Thousands of Arizonans will be heading to the polls on Tuesday to cast their vote in federal and state primaries, as well as county races and local municipal contests.
The run-up to the primaries in Pinal County has been dominated by an unfortunate human error that affected more than 60,000 early-voting ballots mailed out to residents in seven separate communities around the county. The error was programming-based in nature, and it is believed to have impacted more than half of the early ballots mailed last month.
County officials' fix came in the form of supplemental ballots mailed to residents, which listed the correct nonpartisan municipal races and candidates. Still, many voters prefer to cast their vote in-person at a local polling station on Election Day itself — and voters who did not mail back their early ballot before July 27 now must head out to the polls to make their voice heard.
Voter registration status
Unsure whether you're registered to vote? July 5 was the last day to register for the primaries. The statewide Voter Information Portal allows prospective voters to check on their registration and find their local polling place. If your voter registration quickly needs to be updated with a current address, head over to Service Arizona and follow the prompts that appear onscreen.
If you're going to be voting in-person on Tuesday, you need a valid form of identification (such as a driver's license or a state-issued ID card) with a current address that matches what's on file with the County Recorder's office. If these addresses do not match, you will need to provide additional documentation.
Making sure you know where to vote
You should also make sure you know precisely where you're going to vote, let alone when. The Pinal County Elections Department has provided an interactive, searchable map where residents can find detailed information about where to vote on Election Day.
While you're waiting to cast your vote at a local polling station, make sure to say "hello" to the poll workers on-site. These residents receive pay for training and working the polls, but they are largely volunteers serving their communities.
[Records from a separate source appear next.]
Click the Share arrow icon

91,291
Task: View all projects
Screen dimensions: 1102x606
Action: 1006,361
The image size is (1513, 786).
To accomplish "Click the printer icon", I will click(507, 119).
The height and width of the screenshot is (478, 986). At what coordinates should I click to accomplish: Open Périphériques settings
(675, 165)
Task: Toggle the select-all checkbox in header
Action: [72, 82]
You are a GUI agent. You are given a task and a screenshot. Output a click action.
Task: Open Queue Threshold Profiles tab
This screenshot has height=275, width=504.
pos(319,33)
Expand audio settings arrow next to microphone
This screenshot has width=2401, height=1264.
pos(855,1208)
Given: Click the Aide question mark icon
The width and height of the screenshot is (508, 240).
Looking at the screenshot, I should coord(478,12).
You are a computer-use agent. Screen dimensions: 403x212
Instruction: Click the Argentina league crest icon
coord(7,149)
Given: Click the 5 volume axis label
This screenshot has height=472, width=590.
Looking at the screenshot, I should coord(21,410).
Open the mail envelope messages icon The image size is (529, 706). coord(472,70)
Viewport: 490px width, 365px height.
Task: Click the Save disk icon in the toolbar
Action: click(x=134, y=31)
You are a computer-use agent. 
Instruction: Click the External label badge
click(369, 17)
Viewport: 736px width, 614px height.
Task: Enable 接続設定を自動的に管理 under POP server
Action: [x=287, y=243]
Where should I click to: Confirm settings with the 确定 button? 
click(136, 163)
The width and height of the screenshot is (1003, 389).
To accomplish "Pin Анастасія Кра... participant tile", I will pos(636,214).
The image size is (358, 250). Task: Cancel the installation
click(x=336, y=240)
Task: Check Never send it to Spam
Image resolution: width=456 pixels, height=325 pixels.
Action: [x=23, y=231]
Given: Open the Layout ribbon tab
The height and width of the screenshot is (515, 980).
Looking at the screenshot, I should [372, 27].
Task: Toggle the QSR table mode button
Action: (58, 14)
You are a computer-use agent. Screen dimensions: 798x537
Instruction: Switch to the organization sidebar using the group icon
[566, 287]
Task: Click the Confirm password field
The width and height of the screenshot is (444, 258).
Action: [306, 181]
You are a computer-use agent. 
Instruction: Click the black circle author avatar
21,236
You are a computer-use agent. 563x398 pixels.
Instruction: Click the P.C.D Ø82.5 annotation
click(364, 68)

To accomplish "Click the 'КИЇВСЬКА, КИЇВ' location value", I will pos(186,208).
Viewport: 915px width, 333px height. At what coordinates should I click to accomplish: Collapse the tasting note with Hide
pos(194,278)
There can be up to eight poll workers at a given polling site, and they work long hours to perform their civic duty during elections — up to 14-hour days.
And don't worry about scrambling to make your way to a polling station. These locations will be open from 6 a.m. to 7 p.m. around the state on Tuesday.
Once they are compiled and announced, results for the federal and legislative races can be viewed here. The local race results — including ballot initiatives and the municipal races affected by the programming mishap — can be viewed on this page. The Pinal County Recorder's website will also house the results once tabulated.